> [The problem] Below are the records. Retype exactly the lines between the lines holding "Screen dimensions: 1280x720" and "You are a computer-use agent. Viewport: 1202px", inclusive.

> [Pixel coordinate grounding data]
|---|

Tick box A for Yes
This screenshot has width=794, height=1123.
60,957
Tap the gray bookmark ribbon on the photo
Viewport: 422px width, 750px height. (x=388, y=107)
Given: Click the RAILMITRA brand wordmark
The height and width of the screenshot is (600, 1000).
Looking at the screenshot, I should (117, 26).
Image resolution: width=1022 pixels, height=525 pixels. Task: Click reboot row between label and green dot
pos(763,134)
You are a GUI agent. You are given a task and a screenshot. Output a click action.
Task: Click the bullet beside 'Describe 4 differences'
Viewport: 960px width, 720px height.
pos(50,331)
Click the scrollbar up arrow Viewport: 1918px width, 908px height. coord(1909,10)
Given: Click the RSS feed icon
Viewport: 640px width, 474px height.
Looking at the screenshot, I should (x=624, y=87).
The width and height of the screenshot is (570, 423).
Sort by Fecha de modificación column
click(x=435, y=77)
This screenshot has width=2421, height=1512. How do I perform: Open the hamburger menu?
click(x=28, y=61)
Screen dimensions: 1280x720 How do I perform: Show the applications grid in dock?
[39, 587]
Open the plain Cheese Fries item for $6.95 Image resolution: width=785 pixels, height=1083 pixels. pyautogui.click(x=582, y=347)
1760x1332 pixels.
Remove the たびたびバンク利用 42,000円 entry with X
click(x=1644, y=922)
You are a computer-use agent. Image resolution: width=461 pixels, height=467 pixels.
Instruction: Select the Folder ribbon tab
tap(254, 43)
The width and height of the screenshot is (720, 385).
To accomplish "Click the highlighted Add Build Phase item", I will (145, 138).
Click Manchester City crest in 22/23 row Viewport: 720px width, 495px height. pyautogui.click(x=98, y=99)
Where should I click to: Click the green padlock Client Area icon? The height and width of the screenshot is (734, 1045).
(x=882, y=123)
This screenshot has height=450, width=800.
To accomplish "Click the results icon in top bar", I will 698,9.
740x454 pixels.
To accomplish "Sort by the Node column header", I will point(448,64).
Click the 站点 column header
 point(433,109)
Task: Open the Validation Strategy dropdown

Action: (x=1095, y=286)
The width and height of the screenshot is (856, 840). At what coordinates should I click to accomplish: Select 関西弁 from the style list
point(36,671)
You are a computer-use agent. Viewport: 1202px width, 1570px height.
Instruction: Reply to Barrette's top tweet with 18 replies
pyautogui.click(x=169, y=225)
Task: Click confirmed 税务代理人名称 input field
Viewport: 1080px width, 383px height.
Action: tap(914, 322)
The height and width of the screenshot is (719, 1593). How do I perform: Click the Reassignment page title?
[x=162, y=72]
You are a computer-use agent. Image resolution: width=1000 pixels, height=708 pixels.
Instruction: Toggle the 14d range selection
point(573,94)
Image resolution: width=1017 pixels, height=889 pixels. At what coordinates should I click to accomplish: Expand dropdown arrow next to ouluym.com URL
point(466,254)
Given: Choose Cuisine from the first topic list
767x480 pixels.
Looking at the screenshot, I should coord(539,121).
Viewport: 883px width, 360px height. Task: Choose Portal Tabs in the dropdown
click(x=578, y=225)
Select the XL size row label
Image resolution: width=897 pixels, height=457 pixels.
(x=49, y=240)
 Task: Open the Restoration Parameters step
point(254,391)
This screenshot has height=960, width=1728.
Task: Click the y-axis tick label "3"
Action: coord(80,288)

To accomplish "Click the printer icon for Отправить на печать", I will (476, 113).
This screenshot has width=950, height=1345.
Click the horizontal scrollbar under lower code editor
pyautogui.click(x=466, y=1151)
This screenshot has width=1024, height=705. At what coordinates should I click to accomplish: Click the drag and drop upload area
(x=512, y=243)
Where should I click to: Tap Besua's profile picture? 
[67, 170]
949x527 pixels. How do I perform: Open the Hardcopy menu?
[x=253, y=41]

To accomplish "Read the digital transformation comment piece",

|---|

> [Response]
Screen dimensions: 1280x720 How do I perform: Show the applications grid in dock?
[39, 587]
Open the plain Cheese Fries item for $6.95 Image resolution: width=785 pixels, height=1083 pixels. pyautogui.click(x=582, y=347)
1760x1332 pixels.
Remove the たびたびバンク利用 42,000円 entry with X
click(x=1644, y=922)
You are a computer-use agent. Image resolution: width=461 pixels, height=467 pixels.
Instruction: Select the Folder ribbon tab
tap(254, 43)
The width and height of the screenshot is (720, 385).
To accomplish "Click the highlighted Add Build Phase item", I will (145, 138).
Click Manchester City crest in 22/23 row Viewport: 720px width, 495px height. pyautogui.click(x=98, y=99)
Where should I click to: Click the green padlock Client Area icon? The height and width of the screenshot is (734, 1045).
(x=882, y=123)
This screenshot has height=450, width=800.
To accomplish "Click the results icon in top bar", I will 698,9.
740x454 pixels.
To accomplish "Sort by the Node column header", I will point(448,64).
Click the 站点 column header
 point(433,109)
Task: Open the Validation Strategy dropdown

Action: (x=1095, y=286)
The width and height of the screenshot is (856, 840). At what coordinates should I click to accomplish: Select 関西弁 from the style list
point(36,671)
You are a computer-use agent. Viewport: 1202px width, 1570px height.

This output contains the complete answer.